Carne ‘Rebanho Xingu’ chega ao varejo do país

Após três anos de projeto, o Walmart apresenta ao mercado a partir de junho seu primeiro lote de carne bovina produzida de forma sustentável na Amazônia. O produto será rotulado com uma nova marca desenvolvida pela rede varejista, a “Rebanho Xingu”, por se tratar de animais criados sob “boas práticas” no município de São Félix do Xingu, no Pará.

Neste primeiro momento, apenas as duas lojas do Walmart em Brasília receberão a marca, dado o volume pequeno disponível. A intenção é crescer gradativamente e expandir para o Nordeste, onde o Walmart tem forte presença, com quase metade das 500 lojas.

A carne do Xingu é fruto de parceria inédita entre pecuaristas, indústria, varejo e sociedade civil envelopada no programa “Do Campo à Mesa”, que quer provar que é possível produzir carne sem desmatar. Iniciado em 2013, o programa é liderado pela organização ambientalista  The Nature Conservancy (TNC), pela Marfrig e pelo Walmart, junto com os produtores. A TNC auxilia os pecuaristas a implementar um novo modo de produção, com rotação de pastagem, manejo do solo, preservação de áreas de proteção e melhoria genética dos bovinos. A Marfrig se compromete a comprar e abater os bois e o Walmart a vender a carne.

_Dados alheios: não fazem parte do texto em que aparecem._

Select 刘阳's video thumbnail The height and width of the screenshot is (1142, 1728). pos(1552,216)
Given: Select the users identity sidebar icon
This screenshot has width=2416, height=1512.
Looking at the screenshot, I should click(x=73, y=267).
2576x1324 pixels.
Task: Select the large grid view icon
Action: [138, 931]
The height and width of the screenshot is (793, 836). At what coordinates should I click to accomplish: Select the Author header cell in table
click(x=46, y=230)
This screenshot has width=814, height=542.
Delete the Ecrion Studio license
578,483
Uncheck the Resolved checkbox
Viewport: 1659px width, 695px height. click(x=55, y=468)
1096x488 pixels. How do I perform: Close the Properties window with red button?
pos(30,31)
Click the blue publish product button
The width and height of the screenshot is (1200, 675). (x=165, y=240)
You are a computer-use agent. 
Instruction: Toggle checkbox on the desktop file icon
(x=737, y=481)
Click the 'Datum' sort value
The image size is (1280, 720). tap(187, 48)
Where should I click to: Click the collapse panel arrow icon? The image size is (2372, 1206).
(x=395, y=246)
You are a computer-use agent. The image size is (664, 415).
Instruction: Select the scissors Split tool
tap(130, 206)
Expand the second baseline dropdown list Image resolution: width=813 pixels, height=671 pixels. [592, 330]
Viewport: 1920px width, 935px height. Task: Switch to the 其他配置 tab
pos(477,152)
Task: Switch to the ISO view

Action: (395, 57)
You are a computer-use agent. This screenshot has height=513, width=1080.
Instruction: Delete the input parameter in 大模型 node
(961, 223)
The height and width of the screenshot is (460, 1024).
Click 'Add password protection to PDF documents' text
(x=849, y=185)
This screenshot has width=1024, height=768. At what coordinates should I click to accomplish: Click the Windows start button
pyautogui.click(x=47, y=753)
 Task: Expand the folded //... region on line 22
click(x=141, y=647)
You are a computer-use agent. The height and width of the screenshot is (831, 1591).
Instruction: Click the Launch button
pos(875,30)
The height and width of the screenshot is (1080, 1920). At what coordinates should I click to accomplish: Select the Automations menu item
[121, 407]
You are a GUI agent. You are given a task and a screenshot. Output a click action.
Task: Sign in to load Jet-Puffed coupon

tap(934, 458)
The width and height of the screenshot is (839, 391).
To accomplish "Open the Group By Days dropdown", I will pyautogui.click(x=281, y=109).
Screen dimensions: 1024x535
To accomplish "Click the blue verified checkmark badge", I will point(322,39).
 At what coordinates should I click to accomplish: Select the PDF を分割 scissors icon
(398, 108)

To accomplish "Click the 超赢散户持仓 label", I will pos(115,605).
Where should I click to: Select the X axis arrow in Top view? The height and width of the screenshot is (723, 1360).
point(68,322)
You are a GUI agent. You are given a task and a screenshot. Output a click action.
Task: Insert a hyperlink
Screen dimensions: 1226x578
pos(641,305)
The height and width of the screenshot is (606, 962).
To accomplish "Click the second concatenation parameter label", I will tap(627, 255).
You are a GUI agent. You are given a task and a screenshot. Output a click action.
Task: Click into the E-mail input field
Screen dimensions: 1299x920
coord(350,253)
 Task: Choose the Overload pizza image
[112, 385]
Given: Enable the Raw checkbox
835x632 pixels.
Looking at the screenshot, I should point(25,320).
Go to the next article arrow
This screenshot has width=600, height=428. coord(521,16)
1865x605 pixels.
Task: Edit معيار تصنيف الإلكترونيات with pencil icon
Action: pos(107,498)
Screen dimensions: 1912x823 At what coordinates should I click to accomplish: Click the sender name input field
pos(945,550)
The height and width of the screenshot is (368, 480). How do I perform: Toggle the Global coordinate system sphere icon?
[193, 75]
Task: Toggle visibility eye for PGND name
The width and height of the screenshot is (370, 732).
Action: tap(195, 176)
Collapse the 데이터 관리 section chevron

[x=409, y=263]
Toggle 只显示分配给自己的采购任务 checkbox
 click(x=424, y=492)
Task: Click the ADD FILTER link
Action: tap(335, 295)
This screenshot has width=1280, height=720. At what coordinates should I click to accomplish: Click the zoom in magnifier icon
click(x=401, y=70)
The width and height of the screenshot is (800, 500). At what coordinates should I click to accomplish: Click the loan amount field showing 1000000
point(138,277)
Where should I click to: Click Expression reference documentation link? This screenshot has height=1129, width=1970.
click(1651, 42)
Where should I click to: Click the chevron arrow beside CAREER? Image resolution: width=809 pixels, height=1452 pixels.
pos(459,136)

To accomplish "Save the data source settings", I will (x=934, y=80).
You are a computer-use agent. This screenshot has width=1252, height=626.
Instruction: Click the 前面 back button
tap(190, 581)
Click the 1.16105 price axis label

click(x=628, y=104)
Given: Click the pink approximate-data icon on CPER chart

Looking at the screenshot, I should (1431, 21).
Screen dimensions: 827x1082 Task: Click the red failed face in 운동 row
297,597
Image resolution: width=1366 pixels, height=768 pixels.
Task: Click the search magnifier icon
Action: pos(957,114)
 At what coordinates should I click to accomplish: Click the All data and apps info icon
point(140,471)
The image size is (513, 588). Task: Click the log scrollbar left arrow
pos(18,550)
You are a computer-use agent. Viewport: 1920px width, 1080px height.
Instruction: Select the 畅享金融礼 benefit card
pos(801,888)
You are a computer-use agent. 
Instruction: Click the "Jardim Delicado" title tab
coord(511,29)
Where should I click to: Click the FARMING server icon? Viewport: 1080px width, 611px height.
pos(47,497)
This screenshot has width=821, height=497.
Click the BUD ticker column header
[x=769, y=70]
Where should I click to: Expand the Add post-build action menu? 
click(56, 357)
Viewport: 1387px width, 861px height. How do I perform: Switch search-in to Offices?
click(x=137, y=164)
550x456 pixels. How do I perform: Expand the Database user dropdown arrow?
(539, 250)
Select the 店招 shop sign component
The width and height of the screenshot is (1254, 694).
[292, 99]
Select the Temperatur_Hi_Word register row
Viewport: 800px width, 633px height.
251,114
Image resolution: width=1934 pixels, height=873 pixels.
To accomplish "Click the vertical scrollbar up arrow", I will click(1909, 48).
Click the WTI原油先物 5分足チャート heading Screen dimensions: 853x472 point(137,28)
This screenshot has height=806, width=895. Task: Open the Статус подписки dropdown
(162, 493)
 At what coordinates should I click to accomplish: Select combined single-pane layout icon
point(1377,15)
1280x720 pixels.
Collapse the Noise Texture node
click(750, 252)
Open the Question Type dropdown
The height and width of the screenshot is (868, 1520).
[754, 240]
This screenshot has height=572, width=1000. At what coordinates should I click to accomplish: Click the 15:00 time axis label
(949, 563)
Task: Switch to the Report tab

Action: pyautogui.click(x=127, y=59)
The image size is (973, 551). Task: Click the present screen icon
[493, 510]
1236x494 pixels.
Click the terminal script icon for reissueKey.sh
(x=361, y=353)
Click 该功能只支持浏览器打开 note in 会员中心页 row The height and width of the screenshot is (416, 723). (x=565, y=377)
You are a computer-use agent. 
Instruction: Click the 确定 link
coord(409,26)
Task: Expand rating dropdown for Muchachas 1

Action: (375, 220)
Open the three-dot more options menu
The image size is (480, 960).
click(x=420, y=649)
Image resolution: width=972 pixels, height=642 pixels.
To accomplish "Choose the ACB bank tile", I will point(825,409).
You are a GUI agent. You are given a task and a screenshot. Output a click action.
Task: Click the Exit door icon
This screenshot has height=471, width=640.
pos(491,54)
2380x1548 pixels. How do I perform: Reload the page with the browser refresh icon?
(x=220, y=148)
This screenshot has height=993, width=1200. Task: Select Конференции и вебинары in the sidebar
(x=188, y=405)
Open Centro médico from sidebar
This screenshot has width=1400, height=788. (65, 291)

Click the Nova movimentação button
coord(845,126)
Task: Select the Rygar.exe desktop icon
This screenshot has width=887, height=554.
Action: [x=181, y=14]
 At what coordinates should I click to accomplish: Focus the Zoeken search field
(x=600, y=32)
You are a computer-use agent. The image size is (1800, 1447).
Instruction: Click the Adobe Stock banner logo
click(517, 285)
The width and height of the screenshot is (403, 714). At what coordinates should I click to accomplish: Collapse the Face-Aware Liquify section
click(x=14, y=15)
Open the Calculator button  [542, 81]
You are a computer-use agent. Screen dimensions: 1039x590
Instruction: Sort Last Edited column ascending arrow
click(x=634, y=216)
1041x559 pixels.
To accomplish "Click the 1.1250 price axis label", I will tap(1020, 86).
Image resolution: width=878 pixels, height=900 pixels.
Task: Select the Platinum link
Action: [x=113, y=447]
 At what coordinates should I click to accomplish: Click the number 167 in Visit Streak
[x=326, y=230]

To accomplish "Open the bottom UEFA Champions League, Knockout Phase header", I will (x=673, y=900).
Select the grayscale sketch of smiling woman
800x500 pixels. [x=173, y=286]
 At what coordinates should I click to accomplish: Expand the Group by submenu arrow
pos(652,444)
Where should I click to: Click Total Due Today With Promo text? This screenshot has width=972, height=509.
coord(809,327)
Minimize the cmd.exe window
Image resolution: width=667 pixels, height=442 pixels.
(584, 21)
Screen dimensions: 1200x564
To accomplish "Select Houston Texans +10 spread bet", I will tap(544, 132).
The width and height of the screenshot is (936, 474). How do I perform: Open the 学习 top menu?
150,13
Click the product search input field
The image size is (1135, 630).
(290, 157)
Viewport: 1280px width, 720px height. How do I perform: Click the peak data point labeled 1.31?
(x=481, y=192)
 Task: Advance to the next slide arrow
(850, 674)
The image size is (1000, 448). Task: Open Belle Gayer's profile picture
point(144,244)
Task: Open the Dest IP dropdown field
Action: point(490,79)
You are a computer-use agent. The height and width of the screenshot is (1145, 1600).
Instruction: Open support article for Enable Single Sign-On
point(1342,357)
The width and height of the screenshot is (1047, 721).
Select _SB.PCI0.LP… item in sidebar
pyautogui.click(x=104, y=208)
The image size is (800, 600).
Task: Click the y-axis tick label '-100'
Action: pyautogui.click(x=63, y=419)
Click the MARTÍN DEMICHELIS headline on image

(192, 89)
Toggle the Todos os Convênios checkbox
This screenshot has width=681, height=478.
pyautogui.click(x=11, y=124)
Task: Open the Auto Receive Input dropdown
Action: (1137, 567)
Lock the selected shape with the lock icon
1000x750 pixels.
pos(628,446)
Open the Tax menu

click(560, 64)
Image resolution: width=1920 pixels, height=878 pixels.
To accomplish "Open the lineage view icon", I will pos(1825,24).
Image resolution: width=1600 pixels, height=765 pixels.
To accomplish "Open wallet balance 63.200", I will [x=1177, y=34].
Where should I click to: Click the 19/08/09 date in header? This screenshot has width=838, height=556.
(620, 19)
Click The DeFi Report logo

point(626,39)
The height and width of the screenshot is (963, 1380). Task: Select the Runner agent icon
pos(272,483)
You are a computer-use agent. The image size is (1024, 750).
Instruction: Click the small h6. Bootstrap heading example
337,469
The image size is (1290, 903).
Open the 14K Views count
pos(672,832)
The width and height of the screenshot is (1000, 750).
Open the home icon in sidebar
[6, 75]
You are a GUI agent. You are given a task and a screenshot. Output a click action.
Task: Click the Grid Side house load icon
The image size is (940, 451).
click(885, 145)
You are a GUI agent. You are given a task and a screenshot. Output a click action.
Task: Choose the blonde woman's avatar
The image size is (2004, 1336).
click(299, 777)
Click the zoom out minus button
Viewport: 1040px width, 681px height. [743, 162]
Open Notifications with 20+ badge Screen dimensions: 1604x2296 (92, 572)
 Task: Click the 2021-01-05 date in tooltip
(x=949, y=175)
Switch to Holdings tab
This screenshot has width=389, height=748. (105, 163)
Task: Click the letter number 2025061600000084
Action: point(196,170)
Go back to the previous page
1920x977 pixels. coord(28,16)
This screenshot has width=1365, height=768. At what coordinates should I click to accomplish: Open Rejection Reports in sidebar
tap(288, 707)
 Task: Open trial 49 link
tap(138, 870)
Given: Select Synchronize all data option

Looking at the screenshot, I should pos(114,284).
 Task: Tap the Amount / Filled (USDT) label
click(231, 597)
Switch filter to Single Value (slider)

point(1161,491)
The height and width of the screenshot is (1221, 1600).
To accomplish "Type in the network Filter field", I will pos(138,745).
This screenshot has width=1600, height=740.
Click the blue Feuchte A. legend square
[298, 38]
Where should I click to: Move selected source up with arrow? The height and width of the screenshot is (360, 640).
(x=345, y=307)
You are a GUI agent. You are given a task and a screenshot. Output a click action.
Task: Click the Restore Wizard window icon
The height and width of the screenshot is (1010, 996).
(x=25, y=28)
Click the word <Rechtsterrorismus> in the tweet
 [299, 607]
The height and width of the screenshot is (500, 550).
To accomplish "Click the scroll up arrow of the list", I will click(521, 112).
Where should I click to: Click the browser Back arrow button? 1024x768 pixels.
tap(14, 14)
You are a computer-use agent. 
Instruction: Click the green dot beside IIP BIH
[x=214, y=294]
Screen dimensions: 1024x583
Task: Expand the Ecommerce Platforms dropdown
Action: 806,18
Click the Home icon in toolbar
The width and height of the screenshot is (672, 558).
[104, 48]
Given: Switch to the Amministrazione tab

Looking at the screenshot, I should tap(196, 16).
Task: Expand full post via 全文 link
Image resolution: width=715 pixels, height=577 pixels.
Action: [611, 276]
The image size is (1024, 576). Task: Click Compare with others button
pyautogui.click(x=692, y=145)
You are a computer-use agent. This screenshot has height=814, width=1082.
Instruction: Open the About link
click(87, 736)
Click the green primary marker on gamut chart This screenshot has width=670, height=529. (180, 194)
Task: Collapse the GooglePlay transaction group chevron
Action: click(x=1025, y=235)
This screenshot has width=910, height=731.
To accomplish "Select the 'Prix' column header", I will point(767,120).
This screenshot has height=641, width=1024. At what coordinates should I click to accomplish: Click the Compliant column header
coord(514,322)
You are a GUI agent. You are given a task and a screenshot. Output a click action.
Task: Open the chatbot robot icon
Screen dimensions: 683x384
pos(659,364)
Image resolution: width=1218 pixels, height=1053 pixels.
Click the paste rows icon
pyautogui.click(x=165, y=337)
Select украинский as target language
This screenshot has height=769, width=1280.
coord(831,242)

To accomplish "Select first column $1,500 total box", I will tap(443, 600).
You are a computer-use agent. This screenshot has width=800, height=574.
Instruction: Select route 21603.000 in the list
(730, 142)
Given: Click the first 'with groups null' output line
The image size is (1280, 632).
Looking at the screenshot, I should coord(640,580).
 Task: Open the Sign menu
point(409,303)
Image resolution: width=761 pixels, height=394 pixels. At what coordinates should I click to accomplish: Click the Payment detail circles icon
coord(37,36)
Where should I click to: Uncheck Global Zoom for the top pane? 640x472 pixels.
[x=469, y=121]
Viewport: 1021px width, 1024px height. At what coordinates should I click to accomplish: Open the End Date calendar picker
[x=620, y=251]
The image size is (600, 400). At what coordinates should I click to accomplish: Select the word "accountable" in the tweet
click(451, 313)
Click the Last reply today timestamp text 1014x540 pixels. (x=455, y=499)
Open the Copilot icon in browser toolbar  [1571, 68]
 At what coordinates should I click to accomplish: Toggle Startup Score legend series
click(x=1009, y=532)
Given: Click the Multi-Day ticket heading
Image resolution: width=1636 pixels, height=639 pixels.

A primeira fase envolveu 16 fazendas, e os resultados foram considerados positivos. Em três anos, as novas práticas de manejo do pasto e dos animais elevou a taxa de ocupação. Em cada hectare de pasto, circulam hoje 1,85 cabeça de bovinos, contra 0,8 na média anterior. “Colocar mais animal no pasto significa evitar novos desmatamentos”, disse Luiz Herrisson, diretor de Sustentabilidade do Walmart Brasil.

Os idealizadores comemoram os resultados do ponto de vista de produtividade animal e de engajamento da cadeia.

Os benefícios do programa, que auxilia também na melhoria da gestão das propriedades, ganharam eco. “Muitos na região já começam a copiar o vizinho, enxergando os ganhos em se produzir de forma sustentável”, diz Francisco Fonseca, coordenador de Produção Sustentável da TNC. “É a disseminação espontânea da inveja”, brinca.

Segundo Fonseca, 50 pecuaristas foram reunidos em três dias de campo nas propriedades pertencentes ao programa. Além de conferirem progressos, participaram de palestras com especialistas da Embrapa e Esalq/USP sobre técnicas de manejo e bem-estar animal.

Os aportes financeiros para promover as mudanças e trazer expertises de fora vieram dos parceiros e da Fundação Moore, dos EUA.

Mathias Almeida, gerente de Sustentabilidade da Marfrig, diz que a cada mês são abatidos entre 300 e 500 bois na planta de Tucumã, vizinho a São Félix, gerando até 70 toneladas de carne. A ideia é ampliar o projeto para 300 fazendas em três anos, o que daria escala aos abates e maior capilaridade no varejo.  “É um projeto de engajamento da cadeia de valor para tentar resolver um problema complicado”, diz Almeida.

A escolha de São Félix do Xingu para o projeto-piloto não foi aleatória. O município tem o maior rebanho bovino do Brasil – 2,3 milhões de cabeças – e era um dos maiores desmatadores da Amazônia. Embora tenha reduzido em 83% as taxas do desmatamento desde de 2007, ainda registrou 187 Km 2 em 2015. Assim, a promoção da carne sustentável é vista como uma saída viável.